+++ Selected excerpt

Friday, June 17, 2011

Discover Case Study: Holistic ALM Helps Blue Cross and Blue Shield of Florida Break Down Application Inefficiencies, Redundancy

Transcript of a BriefingsDirect podcast from HP Discover 2011 on how Blue Cross and Blue Shield of Florida gains better visibility into application lifecycles for improved operational efficiency and reliability.

Listen to the podcast. Find it on iTunes/iPod and Download the transcript. Sponsor: HP.

Dana Gardner: Hello, and welcome to a special BriefingsDirect podcast series coming to you from the HP Discover 2011 conference in Las Vegas. We're here on the Discover show floor the week of June 6 to explore some major enterprise IT solutions, trends, and innovations making news across HP’s ecosystem of customers, partners, and developers.

I'm Dana Gardner, Principal Analyst at Interarbor Solutions, and I'll be your host throughout this series of HP-sponsored Discover live discussions.

We're now going to focus on Blue Cross and Blue Shield of Florida and a case study about how they’ve been able to improve their applications' performance -- and even change the culture of how they test, provide, and operate their applications.

We're here today with Victor Miller, Senior Manager of Systems Management at Blue Cross and Blue Shield of Florida in Jacksonville. Welcome. [Disclosure: HP is a sponsor of BriefingsDirect podcasts.]

Victor Miller: Thank you.

Gardner: Tell me a little bit about this cultural dynamic? When you shift from one way of doing applications, you do employ technology, you do employ products. There are methodologies and process, but I am interested about how you changed your vision of how applications should be done.

Miller: The way we looked at applications was by their silos. It was a bunch of technology silos monitoring and managing their individual ecosystems. There was no real way of pulling information together. We didn’t represent what the customer is actually feeling inside the applications.

One of the things we started looking at was that we have to focus on the customers, seeing exactly what they were doing in the application to bring the information back. We were looking at the performance of the end-user transactions or what the end-users were doing inside the app, versus what Oracle database is doing, for example.

When you start pulling that information together, it allows you to get full traceability of the performance of the entire application from a development, test, staging, performance testing, and then also production side. You can actually compare that information to understand exactly where you're at. Also, you're breaking down those technology silos, when you're doing that. You move more toward a proactive transactional monitoring perspective.

Gardner: It sounds as if you started looking at the experience of the application, rather than the metrics or the parts. Is that fair?

Miller: That’s correct. We're looking at how the users are using it and what they're doing inside the applications, like you said, instead of the technology around it. The technology can change. You can add more resources or remove resources, but really it's all up to the end-user, what they are doing in their performance of the apps.

++++++

--- List of tasks ---
1. Decide whether each statement below agrees with the transcript, answering yes or no and quoting the words of the transcript that settle it: (a) The podcast was recorded at the HP Discover 2011 conference in Las Vegas. (b) Miller says his organization previously viewed its applications as one integrated ecosystem. (c) Miller says the technology around an application cannot change.
2. Duplicate the part of the transcript starting with "Discover Case Study: Holistic" and going on through "transcript. Sponsor: HP.".

+++ Data records

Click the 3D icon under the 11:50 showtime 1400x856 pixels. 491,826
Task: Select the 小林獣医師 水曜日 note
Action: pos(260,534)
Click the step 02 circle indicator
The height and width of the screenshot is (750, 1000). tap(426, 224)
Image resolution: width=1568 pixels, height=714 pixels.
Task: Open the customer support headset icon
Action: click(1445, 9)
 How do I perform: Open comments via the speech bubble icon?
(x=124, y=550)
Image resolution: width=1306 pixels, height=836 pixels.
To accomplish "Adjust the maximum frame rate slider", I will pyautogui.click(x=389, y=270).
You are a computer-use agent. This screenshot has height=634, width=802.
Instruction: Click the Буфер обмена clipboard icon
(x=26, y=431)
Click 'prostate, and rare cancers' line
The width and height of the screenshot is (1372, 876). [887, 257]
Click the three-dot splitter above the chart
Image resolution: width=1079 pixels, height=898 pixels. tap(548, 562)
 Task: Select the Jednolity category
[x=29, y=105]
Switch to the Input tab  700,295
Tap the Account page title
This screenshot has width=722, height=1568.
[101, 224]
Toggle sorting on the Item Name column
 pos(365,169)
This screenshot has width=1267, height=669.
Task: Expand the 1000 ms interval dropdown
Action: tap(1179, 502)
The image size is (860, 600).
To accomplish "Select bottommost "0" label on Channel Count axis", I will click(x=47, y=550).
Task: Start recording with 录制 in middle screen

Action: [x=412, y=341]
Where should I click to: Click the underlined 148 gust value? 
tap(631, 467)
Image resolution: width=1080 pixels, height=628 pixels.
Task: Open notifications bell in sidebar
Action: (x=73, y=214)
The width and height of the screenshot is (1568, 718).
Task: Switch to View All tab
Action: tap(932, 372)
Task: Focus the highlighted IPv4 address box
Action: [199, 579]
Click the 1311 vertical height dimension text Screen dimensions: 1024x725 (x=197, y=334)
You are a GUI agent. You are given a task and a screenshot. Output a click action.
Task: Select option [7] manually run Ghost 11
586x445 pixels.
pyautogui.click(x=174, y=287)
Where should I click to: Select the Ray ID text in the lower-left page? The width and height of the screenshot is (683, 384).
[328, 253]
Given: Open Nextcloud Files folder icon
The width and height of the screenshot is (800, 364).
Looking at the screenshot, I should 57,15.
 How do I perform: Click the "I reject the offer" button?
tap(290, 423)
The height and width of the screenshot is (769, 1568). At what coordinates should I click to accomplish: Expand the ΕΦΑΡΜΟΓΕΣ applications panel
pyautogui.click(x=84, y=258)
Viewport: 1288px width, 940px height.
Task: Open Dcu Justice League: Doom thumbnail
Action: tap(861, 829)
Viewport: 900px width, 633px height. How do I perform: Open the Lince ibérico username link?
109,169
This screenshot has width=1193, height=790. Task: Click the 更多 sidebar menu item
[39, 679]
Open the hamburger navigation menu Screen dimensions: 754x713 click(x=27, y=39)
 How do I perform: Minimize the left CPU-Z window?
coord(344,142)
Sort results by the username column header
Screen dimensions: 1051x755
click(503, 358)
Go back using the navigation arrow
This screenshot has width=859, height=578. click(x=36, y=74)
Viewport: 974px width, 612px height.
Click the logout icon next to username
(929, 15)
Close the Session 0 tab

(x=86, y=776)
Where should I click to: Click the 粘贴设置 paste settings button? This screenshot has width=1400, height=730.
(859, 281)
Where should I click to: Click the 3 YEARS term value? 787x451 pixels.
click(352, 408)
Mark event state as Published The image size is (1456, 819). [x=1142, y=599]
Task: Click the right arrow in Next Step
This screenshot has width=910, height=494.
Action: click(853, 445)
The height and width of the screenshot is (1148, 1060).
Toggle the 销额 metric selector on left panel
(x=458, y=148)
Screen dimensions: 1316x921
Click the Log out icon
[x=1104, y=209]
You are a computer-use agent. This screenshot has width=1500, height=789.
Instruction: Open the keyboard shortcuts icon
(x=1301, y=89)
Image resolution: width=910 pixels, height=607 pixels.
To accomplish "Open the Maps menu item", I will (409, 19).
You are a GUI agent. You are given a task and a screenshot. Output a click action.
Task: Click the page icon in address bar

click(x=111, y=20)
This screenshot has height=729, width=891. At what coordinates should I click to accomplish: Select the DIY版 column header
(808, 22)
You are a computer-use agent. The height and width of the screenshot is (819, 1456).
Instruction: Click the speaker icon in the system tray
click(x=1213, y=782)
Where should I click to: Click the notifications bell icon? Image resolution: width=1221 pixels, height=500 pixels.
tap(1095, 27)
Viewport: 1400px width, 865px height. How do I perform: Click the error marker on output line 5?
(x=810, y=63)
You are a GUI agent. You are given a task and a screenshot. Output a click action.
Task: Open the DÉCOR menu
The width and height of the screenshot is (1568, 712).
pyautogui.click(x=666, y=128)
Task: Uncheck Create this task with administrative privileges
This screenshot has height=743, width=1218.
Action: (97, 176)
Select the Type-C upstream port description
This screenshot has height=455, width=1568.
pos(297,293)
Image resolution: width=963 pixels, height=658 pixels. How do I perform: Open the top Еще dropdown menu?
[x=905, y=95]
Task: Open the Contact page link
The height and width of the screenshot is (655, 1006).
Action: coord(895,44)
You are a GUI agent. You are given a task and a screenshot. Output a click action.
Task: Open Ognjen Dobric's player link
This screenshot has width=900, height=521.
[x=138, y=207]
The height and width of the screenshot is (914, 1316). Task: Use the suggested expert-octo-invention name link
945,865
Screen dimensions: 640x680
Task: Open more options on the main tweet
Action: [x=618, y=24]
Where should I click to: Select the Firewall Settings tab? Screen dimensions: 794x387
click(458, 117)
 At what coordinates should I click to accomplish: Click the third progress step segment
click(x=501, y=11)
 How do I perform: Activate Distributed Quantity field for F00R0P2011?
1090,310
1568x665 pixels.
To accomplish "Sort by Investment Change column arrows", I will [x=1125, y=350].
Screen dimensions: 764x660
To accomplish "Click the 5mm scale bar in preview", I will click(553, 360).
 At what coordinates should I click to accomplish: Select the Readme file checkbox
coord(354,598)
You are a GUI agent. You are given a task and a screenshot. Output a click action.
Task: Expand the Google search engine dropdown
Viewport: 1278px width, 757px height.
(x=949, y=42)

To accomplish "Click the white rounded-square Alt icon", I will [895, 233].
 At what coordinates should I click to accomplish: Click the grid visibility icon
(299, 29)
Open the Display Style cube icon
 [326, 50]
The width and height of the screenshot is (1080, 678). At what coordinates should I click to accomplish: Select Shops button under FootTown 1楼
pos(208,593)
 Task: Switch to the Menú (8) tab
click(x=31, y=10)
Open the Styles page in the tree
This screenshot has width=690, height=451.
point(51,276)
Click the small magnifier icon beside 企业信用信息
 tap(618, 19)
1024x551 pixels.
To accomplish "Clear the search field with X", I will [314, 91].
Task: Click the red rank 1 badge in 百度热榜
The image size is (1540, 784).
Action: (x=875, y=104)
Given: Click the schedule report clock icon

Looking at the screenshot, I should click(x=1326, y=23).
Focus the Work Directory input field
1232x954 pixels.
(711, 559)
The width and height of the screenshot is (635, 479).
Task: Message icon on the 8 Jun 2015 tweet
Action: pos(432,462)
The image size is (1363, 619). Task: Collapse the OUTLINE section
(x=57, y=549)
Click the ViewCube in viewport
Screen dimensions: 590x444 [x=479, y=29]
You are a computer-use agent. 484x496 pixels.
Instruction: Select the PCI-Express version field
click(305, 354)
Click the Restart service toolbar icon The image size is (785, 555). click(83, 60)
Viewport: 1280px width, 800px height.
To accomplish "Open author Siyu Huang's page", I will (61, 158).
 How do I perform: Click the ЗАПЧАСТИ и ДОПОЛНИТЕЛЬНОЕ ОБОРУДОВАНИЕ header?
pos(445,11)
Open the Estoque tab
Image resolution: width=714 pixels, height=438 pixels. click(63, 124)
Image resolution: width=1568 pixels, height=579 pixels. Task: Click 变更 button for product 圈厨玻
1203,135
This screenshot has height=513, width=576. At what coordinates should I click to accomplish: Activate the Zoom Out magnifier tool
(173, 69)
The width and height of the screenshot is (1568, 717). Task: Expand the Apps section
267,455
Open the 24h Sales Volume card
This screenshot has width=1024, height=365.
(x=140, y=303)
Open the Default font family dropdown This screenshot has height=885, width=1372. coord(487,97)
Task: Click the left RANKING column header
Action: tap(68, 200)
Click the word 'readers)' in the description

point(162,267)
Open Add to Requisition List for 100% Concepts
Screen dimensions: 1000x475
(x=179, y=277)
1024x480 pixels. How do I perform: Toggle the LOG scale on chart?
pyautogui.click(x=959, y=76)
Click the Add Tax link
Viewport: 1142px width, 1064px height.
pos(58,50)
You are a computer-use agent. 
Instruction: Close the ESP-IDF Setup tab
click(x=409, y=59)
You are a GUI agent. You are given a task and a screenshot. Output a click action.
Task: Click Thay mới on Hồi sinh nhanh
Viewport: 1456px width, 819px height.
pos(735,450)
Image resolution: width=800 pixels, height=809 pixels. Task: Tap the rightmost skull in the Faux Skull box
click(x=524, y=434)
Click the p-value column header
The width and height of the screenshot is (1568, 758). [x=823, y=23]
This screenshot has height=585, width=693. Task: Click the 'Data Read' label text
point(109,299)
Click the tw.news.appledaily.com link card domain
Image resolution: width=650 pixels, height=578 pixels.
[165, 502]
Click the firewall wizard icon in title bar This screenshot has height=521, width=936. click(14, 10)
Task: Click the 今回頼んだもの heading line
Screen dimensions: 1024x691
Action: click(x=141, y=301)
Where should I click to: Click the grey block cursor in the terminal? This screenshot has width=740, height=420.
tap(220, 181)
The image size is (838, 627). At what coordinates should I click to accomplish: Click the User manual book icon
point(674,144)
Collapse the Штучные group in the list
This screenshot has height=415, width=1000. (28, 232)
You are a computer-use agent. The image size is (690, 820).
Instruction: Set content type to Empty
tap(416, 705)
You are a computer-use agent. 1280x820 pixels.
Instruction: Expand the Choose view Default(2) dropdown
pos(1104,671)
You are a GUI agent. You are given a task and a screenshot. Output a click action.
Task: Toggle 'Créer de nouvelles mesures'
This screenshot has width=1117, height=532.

++++++

--- Results by task ---
1.
(a) Yes: "coming to you from the HP Discover 2011 conference in Las Vegas"
(b) No: "The way we looked at applications was by their silos."
(c) No: "The technology can change."

2.
Discover Case Study: Holistic ALM Helps Blue Cross and Blue Shield of Florida Break Down Application Inefficiencies, Redundancy

Transcript of a BriefingsDirect podcast from HP Discover 2011 on how Blue Cross and Blue Shield of Florida gains better visibility into application lifecycles for improved operational efficiency and reliability.

Listen to the podcast. Find it on iTunes/iPod and Download the transcript. Sponsor: HP.